The argument that background checks are a form of prior restraint rests on the idea that it is intended to prevent the illegal practice of the act preemptively, by censoring a violation of restricted form of speech before they happen. The intent of them may very well be to reduce violent crime, but the action itself is checking for eligibility, to see if the purchaser has committed a crime that has prohibited him from his 2nd Amendment rights.
However you want to word it, the basic function of the background check is to restrain the exericse of the right prior to the exercise of same to determine if said exercise will break the law; if it does, then the exercise is denied, if not, then it it is allowed to continue.
The important part of this is "...to determine if said exercise will break the law..." -- it doesnt matter what law is broken, and it doesnt matter the basis for that law, the issue is the breaking of the law itself. As such, your differential argument as to felons having their right removed is meaningless as it does not matter how the law in question came to be or what effect it has, only that the law is/is not broken by the exercise in question.
I think that he does have a point in that there is no case of a first amendment right being removed through judicial process whereas there is clear and common infringement on second amendment rights through the judicial process.
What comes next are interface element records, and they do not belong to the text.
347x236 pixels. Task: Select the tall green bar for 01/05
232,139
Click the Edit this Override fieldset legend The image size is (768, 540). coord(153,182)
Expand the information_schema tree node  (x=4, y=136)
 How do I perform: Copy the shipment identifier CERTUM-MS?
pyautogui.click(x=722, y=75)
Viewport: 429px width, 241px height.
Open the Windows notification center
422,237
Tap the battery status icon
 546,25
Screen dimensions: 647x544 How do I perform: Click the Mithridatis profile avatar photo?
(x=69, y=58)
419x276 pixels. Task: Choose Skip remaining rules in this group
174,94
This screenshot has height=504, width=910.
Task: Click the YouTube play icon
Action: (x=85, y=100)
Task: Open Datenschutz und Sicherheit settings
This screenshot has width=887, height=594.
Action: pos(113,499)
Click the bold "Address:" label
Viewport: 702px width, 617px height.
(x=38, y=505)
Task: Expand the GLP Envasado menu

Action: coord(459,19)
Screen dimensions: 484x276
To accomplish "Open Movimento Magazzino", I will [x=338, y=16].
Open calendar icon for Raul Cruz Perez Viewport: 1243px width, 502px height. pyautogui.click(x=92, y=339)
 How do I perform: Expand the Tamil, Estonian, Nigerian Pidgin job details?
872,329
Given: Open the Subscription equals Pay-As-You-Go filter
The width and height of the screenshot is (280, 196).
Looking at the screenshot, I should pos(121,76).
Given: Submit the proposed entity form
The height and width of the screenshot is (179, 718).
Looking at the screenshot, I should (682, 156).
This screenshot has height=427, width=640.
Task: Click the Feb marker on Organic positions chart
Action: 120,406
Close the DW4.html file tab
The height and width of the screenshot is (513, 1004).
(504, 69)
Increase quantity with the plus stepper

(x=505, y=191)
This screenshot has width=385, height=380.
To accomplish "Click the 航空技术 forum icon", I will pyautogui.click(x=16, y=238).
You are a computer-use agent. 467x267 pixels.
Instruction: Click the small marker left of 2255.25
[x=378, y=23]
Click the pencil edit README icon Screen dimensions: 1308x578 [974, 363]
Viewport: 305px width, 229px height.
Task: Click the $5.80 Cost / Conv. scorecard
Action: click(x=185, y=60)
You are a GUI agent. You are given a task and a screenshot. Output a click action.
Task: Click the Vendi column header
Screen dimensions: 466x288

In that, there is no compelling state interest in applying prior restraint to the first amendment your rights are always present. There is more of a compelling state interest in regard to the second amendment in that there ARE cases where you no longer have your second amendment rights.
I think that another tact can be taken here as well with the idea that illegally obtaining a weapon does violate others rights (namely endangering others health and life). In your case against the right to vote, you apply prior restraint because illegally exercising that right infringes on others voting rights by diminishing them. It is true that legally purchasing and possessing a weapon is not a danger to others and is a right. However, we are not talking about the legal purchase here but the illegal purchase of a weapon. In that respect, is not the illegal purchase and possession of a weapon a danger to others health? If the answer is no, then why are we limiting those individuals right to a firearm in the first place? If that answer truly is no then the courts should not (and really do not have the right) to remove a persons second amendment rights. If that answer is a yes, then you have a good case for the application of prior restraint being a compelling state interest in the purchase and possession of firearms.